An accused has a profound right not to be convicted of an offence which is not established by the evidential standard of proof “beyond reasonable doubt”
Reasonable doubt is not a mere possible doubt; because everything relating to human affairs, and depending on moral evidence, is open to some possible or imaginary doubt. It is that state of the case which, after the entire comparison and consideration of all the evidence, leaves the minds of the jurors in that condition that they cannot say they feel an abiding conviction.
In Krishnan and another v. State represented by Inspector of Police, it was held that the doubts would be called reasonable if they are free from a zest for abstract speculation. Law cannot afford any favourite other than truth and to constitute reasonable doubt, it must be free from an overemotional response. Doubts must be actual and substantial doubts as to the guilt of the accused persons arising from the evidence, or from the lack of it, as opposed to mere vague apprehensions. A reasonable doubt is not an imaginary, trivial or a merely possible doubt, but a fair doubt based upon reason and common sense. It must grow out of the evidence in the case. The same principle of re-iterated in Ramakant Rai Case.

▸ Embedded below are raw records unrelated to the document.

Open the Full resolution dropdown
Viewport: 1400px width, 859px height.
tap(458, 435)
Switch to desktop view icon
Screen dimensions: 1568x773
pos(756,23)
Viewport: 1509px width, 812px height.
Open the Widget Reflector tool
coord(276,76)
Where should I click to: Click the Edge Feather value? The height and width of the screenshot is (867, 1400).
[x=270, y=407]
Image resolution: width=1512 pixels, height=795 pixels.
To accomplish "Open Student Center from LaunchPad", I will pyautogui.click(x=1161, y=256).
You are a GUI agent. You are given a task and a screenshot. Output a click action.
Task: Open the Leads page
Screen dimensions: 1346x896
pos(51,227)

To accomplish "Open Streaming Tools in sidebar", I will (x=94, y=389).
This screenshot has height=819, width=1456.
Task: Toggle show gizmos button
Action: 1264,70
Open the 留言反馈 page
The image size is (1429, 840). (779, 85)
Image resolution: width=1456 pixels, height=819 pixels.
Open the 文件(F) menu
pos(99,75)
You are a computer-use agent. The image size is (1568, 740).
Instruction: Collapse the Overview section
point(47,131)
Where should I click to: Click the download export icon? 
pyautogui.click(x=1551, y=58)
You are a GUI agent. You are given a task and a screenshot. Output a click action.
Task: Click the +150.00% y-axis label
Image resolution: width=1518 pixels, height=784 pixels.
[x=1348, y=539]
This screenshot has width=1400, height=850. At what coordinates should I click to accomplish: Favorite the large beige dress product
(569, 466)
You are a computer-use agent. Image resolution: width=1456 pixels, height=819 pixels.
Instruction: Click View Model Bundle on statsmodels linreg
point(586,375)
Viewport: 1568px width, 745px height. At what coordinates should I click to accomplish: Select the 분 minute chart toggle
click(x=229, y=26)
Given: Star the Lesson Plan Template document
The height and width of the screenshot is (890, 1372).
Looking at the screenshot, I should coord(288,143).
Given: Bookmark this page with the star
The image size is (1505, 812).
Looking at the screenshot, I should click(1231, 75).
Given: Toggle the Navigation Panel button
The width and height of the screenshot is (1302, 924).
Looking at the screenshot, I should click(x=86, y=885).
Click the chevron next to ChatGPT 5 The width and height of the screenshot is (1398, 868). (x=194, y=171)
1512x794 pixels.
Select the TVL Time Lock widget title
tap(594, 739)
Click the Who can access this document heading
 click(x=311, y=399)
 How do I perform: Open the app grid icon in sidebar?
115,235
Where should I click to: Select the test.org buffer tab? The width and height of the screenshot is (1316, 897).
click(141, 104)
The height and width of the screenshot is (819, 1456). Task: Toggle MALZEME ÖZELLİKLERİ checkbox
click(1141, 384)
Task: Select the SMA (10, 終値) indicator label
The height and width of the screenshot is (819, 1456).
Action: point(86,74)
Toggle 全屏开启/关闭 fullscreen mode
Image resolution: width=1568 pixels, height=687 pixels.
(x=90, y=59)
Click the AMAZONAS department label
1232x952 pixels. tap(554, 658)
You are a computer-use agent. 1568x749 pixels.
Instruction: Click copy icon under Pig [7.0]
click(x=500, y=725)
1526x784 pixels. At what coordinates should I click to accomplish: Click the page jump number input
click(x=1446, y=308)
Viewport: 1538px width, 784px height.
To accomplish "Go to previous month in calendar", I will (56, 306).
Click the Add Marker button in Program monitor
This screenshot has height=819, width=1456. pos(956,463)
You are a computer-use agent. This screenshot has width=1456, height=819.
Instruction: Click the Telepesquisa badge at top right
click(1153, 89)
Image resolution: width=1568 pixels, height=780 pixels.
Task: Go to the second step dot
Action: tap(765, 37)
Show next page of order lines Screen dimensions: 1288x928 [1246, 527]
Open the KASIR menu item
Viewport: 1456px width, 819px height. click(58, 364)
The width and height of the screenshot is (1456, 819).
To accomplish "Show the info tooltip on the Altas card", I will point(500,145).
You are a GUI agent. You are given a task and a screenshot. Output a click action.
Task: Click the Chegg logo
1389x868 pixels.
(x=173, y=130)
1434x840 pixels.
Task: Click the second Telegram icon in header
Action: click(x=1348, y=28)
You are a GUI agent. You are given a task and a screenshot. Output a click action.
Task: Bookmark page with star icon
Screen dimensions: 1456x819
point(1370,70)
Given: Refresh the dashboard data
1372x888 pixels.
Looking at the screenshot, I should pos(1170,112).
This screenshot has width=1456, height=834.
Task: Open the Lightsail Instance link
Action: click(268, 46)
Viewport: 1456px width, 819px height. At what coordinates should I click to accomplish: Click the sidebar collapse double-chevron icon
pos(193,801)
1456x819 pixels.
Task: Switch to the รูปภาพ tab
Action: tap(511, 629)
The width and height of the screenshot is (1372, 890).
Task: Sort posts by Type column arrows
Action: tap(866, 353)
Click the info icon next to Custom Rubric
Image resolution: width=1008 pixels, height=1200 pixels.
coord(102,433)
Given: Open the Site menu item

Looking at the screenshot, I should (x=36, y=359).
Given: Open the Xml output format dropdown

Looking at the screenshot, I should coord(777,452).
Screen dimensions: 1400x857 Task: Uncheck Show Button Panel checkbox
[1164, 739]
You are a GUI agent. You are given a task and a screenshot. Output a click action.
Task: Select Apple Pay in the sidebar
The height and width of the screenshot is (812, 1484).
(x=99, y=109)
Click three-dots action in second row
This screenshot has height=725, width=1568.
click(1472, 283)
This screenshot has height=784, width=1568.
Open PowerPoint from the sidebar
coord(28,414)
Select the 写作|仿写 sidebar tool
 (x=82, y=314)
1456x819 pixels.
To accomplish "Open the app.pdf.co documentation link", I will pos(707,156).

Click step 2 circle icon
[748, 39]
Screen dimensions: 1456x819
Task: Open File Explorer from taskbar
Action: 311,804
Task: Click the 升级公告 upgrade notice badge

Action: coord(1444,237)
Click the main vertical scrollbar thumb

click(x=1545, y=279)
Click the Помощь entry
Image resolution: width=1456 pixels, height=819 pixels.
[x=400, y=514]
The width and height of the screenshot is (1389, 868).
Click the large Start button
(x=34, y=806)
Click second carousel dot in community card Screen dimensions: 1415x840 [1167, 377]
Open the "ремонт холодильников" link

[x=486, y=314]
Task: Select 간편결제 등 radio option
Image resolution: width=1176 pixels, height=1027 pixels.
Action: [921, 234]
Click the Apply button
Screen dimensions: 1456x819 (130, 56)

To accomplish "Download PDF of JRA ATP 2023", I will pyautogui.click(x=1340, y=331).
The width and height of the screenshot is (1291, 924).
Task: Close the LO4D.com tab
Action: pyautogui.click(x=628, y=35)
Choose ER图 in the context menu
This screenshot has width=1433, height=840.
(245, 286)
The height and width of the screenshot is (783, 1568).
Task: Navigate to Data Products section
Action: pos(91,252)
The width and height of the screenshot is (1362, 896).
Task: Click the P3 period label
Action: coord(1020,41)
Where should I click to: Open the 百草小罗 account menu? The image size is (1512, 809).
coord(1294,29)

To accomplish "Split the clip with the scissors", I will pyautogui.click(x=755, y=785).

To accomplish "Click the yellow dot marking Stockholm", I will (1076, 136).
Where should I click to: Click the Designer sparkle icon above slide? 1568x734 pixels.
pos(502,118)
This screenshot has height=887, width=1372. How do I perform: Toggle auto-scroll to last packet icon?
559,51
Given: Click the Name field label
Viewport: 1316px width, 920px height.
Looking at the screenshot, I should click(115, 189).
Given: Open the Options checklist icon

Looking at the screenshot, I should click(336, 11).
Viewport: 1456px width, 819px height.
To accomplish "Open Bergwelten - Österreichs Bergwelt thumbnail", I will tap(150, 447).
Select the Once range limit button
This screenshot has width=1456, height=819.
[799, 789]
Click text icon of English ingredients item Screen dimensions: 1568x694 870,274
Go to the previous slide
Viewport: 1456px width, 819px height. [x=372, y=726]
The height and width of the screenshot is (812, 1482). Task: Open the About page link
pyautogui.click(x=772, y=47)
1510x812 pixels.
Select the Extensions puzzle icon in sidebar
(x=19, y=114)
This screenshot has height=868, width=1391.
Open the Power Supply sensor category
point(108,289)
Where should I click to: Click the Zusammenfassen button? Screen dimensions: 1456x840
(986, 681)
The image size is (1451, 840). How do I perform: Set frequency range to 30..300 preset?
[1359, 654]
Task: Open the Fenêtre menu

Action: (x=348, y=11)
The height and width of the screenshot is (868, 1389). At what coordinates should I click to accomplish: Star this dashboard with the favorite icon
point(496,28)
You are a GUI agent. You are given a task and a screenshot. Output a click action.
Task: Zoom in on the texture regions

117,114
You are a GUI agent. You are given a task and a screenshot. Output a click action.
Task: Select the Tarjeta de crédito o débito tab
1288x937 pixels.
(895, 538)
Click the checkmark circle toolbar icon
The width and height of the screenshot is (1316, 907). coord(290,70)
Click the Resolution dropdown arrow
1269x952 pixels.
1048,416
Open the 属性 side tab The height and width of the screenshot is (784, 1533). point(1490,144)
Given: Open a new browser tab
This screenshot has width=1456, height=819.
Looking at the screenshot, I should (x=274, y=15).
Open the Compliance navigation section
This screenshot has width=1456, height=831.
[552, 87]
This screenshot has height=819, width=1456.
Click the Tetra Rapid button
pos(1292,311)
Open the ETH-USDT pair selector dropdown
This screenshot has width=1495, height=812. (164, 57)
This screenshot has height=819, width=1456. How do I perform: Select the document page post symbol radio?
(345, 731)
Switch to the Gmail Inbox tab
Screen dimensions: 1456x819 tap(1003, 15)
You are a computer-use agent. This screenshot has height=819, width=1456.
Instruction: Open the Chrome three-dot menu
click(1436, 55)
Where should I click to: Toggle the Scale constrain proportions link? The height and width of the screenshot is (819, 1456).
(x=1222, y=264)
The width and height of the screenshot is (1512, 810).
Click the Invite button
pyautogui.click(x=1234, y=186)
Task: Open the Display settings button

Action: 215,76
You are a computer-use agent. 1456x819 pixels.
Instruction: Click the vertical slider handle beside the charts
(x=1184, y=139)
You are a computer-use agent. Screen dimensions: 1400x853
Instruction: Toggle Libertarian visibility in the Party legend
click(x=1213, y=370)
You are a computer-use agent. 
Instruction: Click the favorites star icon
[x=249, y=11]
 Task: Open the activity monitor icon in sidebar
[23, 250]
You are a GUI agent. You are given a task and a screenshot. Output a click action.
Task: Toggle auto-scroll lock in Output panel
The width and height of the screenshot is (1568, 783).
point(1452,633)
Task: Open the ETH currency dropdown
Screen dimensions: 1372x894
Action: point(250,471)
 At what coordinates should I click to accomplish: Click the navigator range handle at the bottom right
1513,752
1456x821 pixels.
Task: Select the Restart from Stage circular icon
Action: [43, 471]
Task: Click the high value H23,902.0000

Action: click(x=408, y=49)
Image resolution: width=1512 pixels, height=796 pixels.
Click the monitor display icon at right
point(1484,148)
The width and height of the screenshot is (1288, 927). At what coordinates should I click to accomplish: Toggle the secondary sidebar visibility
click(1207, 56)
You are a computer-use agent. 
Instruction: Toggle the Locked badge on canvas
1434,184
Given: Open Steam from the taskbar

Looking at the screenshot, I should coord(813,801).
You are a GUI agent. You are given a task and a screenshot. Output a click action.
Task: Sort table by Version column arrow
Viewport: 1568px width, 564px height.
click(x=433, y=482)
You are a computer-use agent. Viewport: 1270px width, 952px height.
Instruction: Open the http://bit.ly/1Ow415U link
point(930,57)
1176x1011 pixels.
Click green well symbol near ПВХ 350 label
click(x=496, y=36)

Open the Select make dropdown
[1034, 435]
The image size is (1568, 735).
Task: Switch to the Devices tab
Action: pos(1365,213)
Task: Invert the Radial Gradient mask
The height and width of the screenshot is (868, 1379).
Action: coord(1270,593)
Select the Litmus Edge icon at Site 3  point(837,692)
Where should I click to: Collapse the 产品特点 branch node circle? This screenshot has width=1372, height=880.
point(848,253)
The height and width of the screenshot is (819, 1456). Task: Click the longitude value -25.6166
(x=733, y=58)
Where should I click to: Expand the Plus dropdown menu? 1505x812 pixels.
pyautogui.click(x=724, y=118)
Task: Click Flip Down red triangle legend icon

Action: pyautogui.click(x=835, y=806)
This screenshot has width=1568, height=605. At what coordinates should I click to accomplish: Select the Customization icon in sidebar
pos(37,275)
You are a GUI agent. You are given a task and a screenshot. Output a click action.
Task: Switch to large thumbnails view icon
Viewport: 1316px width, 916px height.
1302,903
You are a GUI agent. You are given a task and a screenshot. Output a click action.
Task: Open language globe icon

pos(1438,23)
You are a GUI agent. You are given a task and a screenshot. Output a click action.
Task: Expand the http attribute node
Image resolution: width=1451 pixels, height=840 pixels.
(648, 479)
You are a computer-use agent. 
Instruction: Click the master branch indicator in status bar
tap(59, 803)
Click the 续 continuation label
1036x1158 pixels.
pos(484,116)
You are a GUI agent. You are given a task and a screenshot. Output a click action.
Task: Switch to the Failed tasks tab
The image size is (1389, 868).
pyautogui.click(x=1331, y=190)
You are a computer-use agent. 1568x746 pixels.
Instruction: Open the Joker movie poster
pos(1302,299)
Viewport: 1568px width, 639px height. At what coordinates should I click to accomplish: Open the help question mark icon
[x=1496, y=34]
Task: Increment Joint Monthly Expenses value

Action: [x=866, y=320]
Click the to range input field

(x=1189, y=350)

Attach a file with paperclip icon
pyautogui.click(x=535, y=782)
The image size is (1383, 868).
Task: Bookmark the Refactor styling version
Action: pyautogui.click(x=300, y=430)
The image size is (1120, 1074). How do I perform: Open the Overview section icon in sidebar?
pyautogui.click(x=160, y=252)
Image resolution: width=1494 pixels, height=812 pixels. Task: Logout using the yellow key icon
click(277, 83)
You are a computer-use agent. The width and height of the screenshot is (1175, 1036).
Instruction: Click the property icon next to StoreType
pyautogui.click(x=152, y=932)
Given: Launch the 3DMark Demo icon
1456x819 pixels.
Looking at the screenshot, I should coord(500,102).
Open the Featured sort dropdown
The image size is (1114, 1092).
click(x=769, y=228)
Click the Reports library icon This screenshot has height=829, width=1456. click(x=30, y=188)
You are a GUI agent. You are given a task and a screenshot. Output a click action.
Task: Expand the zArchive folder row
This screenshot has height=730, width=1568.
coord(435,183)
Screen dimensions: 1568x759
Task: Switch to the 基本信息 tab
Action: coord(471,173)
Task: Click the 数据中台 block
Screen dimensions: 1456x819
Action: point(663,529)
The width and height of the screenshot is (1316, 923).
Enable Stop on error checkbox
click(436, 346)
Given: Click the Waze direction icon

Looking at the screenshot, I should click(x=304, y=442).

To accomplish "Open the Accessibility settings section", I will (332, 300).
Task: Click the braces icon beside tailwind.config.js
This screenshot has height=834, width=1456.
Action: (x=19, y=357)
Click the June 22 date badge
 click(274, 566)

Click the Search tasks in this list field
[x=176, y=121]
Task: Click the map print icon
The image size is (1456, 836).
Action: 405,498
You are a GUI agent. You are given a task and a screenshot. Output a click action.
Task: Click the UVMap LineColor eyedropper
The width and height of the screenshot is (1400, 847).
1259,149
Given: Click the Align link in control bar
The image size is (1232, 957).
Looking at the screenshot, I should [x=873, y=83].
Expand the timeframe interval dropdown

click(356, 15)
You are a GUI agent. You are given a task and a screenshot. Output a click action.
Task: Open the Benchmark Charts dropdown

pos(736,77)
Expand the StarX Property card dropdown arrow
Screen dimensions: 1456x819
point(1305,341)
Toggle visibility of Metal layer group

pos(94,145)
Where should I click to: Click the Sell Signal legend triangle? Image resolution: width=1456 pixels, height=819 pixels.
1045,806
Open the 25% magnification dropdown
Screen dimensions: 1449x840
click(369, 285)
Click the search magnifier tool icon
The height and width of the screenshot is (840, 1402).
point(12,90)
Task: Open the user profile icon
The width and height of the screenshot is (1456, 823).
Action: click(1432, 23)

In Indian criminal justice system, for recording guilt of the accused, it is not necessary that the prosecution should prove the case with absolute or mathematical certainty, but only beyond reasonable doubt. Criminal Courts, while examining whether any doubt is beyond reasonable doubt, may carry in their mind, some “residual doubt”, even though the Courts are convinced of the accused persons’ guilt beyond reasonable doubt.
‘Residual doubt’ is a mitigating circumstance, sometimes, used and urged before the Jury in the United States. In California v. Brown 479 U.S. 541, it was held that “Residual doubt” is not a fact about the defendant or the circumstances of the crime, but a lingering uncertainty about facts, a state of mind that exists somewhere between “beyond a reasonable doubt” and “absolute certainty”.
In between “reasonable doubt” and “absolute certainty”, a decision maker’s mind may wander possibly, in a given case, he may go for “absolute certainty” so as to award death sentence, short of that he may go for “beyond reasonable doubt”.
 Commonwealth v. John W. Webster 5 Cush. 295, 320 (1850).
 Krishnan and another v. State represented by Inspector of Police (2003) 7 SCC 56.
 Ramakant Rai v. Madan Rai and others (2002)12 SCC 395.
 Ashok Debbarma v. State of Tripura, Crl App. No. 47-48/2013.